TASK DETAILS:
Reproduce the items verbatim, starting with the line that contains "1568x769 pixels." and going on through the final line of the items.

MATERIAL FOR THIS EXERCISE:
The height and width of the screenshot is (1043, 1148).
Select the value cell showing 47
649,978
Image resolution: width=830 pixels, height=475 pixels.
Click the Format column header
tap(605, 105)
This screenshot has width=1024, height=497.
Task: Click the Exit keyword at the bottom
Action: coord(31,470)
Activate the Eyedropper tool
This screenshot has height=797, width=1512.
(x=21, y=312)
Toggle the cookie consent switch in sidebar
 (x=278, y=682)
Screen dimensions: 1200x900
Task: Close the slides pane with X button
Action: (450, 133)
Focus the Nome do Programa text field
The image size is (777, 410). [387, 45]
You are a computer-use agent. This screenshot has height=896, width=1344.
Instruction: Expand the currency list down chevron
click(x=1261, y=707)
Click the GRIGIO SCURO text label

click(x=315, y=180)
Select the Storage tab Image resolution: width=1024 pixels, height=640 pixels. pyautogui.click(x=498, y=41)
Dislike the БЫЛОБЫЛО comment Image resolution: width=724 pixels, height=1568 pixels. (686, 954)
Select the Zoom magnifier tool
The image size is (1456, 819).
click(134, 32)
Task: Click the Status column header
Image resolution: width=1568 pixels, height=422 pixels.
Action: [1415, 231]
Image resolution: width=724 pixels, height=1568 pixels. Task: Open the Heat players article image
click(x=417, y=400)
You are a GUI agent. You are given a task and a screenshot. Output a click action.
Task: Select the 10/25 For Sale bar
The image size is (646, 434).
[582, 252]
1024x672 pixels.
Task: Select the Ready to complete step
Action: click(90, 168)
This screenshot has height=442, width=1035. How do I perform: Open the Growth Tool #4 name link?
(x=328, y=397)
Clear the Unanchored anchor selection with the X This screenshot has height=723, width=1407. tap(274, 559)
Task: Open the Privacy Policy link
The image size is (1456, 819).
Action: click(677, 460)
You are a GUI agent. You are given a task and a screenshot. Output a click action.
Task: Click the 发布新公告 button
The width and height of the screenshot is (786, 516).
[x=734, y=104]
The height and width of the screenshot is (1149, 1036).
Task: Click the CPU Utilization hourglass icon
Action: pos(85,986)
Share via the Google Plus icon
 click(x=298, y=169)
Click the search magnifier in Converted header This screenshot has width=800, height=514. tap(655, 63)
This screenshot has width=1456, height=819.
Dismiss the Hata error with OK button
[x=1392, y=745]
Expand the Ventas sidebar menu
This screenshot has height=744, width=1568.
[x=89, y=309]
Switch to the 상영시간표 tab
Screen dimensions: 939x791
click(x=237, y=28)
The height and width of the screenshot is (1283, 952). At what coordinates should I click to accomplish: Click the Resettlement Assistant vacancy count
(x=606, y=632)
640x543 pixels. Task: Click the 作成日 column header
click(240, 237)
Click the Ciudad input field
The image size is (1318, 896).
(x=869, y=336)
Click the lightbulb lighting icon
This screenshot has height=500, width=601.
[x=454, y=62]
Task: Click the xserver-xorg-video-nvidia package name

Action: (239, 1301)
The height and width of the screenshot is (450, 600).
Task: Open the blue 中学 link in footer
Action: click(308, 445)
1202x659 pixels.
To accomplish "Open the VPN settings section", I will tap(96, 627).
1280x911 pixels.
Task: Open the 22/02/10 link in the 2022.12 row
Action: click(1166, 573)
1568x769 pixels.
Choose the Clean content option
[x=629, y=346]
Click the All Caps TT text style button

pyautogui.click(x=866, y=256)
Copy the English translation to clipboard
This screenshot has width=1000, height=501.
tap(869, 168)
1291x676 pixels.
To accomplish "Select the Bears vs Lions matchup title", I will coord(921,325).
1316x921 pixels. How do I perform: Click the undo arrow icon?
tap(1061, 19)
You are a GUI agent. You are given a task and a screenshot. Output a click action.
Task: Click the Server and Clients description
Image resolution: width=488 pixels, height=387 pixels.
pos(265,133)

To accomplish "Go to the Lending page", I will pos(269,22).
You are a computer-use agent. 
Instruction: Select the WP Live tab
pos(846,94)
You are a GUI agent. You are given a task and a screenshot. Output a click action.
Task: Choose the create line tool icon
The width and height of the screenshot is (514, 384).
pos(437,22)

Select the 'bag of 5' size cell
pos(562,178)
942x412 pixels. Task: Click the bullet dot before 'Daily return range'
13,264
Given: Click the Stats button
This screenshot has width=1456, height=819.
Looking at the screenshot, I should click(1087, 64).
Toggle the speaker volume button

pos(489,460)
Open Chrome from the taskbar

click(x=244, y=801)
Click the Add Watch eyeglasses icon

RESULT:
1568x769 pixels.
Choose the Clean content option
[x=629, y=346]
Click the All Caps TT text style button

pyautogui.click(x=866, y=256)
Copy the English translation to clipboard
This screenshot has width=1000, height=501.
tap(869, 168)
1291x676 pixels.
To accomplish "Select the Bears vs Lions matchup title", I will coord(921,325).
1316x921 pixels. How do I perform: Click the undo arrow icon?
tap(1061, 19)
You are a GUI agent. You are given a task and a screenshot. Output a click action.
Task: Click the Server and Clients description
Image resolution: width=488 pixels, height=387 pixels.
pos(265,133)

To accomplish "Go to the Lending page", I will pos(269,22).
You are a computer-use agent. 
Instruction: Select the WP Live tab
pos(846,94)
You are a GUI agent. You are given a task and a screenshot. Output a click action.
Task: Choose the create line tool icon
The width and height of the screenshot is (514, 384).
pos(437,22)

Select the 'bag of 5' size cell
pos(562,178)
942x412 pixels. Task: Click the bullet dot before 'Daily return range'
13,264
Given: Click the Stats button
This screenshot has width=1456, height=819.
Looking at the screenshot, I should click(1087, 64).
Toggle the speaker volume button

pos(489,460)
Open Chrome from the taskbar

click(x=244, y=801)
Click the Add Watch eyeglasses icon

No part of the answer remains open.